For generations past, the voices of the abused have been silenced behind closed doors. They were the muffled screams or sobs of victims or, after the fact, hushed whispers between devastated siblings or friends. Often, the voices were locked away as memories, never allowed the relief of release. Child sexual abuse was seldom revealed or acknowledged, whether from shame, fear of not being believed or in efforts to protect the perpetrators.

But those voices have lingered in memories and in the damage done to the lives of the victims. They haven’t gone away. They’ve been waiting in the shadows of time, needing to be heard, needing to be validated, needing to find strength with others, saying, “No more.”

While the silence is being shattered all around the world with an avalanche of disclosures started by the rock slide of revelations of clergy abuses in 2002, Australia has taken a huge step forward by funding a $277.9 million dollar “Royal Commission into Institutional Responses to Child Sexual Abuse.” Starting this week, it will examine the conduct of all major institutions that have the responsibility of looking after children. Scouts Australia, the Salvation Army, the YMCA and the Catholic Church are among the first to be targeted. According to ABC News, few are likely to be spared scrutiny.

The establishment of the royal commission came a year after it was discovered that a paedophile had been given trusted roles involving children. Steven Larkins had been one of the nation’s most senior leaders in the area of child protection. Those who knew and worked with him were dumbfounded to learn of how he rose to trusted roles.

The commission’s chief, Janette Dines, says, “We believe the public will be shocked to begin to learn just how difficult life has been for people who have experienced child sexual abuse in an institution….We’ve had an overwhelming response – 5,000 have called the royal commission and at least 2,000 of those have expressed interest in coming forward and talking to the royal commissioner.” The work of the commission is expected to be a “nation-changing event.”

The ways institutions usually handled allegations of sexual misconduct are undergoing radical changes around the world. Awareness of abuse—and how allegations are handled—has fundamentally changed since the Catholic Church’s crisis erupted.

^^^^^^^^^^^^^^^^

- Do this
Resume the article on Australia's royal commission into institutional responses to child sexual abuse, continuing from its final sentence.

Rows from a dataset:
^^^^^^^^^^^^^^^^

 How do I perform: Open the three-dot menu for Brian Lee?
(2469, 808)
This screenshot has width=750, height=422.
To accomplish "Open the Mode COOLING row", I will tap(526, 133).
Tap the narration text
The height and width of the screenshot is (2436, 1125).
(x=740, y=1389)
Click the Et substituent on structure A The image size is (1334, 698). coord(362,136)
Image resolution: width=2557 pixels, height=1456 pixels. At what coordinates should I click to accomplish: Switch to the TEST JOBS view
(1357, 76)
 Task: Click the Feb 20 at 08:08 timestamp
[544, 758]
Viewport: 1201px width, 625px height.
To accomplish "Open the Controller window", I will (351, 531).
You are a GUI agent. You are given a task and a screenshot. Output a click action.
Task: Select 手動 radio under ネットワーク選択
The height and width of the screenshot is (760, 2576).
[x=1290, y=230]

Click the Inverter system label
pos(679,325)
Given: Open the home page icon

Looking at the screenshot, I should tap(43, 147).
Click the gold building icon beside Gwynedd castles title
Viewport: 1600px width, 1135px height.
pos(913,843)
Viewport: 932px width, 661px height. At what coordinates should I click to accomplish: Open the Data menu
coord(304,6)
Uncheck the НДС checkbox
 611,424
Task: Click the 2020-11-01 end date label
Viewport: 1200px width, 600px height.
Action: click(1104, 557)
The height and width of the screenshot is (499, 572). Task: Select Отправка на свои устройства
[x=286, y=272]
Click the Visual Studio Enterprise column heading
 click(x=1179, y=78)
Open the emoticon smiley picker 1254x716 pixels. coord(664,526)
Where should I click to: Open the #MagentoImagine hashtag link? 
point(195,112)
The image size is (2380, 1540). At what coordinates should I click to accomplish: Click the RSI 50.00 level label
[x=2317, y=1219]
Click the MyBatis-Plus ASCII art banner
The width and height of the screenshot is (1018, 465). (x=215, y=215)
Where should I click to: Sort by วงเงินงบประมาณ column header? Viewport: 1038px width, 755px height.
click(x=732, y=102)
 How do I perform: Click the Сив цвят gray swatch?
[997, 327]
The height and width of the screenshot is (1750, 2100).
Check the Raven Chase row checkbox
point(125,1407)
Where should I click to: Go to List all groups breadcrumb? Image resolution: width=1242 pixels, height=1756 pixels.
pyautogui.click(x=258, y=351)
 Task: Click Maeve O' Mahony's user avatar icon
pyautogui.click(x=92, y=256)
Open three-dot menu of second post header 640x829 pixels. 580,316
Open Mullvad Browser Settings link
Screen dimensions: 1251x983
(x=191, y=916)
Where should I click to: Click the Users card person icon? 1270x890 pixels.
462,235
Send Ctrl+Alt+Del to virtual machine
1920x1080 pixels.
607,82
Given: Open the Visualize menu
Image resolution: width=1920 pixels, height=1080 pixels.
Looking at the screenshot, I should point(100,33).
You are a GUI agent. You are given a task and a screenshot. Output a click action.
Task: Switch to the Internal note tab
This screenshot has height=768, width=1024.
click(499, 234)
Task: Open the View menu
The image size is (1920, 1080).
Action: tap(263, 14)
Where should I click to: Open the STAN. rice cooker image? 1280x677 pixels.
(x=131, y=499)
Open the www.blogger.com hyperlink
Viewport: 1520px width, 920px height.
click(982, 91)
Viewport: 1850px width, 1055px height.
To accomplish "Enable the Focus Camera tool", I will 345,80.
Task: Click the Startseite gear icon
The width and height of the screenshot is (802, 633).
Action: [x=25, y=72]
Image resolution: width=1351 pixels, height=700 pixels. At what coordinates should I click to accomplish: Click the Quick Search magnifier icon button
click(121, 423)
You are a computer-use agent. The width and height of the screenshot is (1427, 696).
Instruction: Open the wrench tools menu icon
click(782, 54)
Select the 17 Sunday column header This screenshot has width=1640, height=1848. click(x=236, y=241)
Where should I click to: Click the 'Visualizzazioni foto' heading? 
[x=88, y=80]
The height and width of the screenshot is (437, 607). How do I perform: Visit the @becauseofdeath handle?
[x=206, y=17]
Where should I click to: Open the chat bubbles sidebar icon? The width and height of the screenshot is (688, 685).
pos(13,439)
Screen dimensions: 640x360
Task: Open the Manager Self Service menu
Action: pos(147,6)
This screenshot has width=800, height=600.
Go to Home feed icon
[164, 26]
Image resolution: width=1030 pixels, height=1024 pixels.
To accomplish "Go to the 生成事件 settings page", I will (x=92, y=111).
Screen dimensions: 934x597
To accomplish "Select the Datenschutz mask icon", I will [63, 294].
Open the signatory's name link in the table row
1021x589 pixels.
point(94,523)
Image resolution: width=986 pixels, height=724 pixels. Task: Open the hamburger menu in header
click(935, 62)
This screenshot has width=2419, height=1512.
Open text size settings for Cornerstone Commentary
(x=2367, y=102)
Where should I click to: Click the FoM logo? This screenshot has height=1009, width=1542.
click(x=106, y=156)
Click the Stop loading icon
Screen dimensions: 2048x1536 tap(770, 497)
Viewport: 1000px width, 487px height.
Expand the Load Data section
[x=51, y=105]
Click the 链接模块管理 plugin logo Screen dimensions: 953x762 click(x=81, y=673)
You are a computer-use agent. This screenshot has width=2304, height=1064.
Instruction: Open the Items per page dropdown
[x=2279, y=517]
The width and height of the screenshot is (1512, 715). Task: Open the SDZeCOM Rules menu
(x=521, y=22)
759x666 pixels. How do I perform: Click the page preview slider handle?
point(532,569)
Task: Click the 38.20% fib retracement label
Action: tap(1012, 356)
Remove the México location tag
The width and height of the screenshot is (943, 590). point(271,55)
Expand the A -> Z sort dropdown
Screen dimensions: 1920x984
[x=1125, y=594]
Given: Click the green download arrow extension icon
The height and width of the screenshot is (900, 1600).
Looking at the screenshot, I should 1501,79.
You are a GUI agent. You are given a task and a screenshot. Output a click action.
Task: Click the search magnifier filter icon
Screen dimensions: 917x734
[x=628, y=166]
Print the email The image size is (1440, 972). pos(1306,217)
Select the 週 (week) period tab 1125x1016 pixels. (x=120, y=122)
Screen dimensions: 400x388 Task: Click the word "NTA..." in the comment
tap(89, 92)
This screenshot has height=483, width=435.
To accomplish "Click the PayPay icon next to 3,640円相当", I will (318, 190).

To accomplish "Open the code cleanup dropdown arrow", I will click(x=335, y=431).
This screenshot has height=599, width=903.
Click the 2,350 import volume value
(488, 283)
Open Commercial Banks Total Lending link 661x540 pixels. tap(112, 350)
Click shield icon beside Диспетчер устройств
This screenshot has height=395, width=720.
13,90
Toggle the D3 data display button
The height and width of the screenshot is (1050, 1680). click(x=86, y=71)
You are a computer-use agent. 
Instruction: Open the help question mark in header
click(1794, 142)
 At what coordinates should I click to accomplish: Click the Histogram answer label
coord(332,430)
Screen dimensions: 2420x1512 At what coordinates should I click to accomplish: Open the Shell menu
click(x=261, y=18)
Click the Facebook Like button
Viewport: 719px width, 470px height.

^^^^^^^^^^^^^^^^

- Result of this task
David Finkelhor, director of the Crimes Against Children Research Center at the University of New Hampshire, claims* that many institutions are now run by people with modern attitudes about the effects of abuse who are not afraid to confront painful issues that were once hushed up. “Having more women in leadership makes a difference, as they may be more sensitive in handling these episodes, supporting the victims and encouraging other people to come forward.”

Marci Hamilton, a professor of Law and one of the United States’ foremost critics of how religious groups handle abuse, was recently quoted* as saying, “Change is happening, but also the pace of change is quickening. State legislators are more educated. The public is more knowledgeable.”

While most institutions are now aware of the importance of having protective standards, policies and procedures in place to ensure the protection of the children in their care, accessing the most effective procedures to implement is critical.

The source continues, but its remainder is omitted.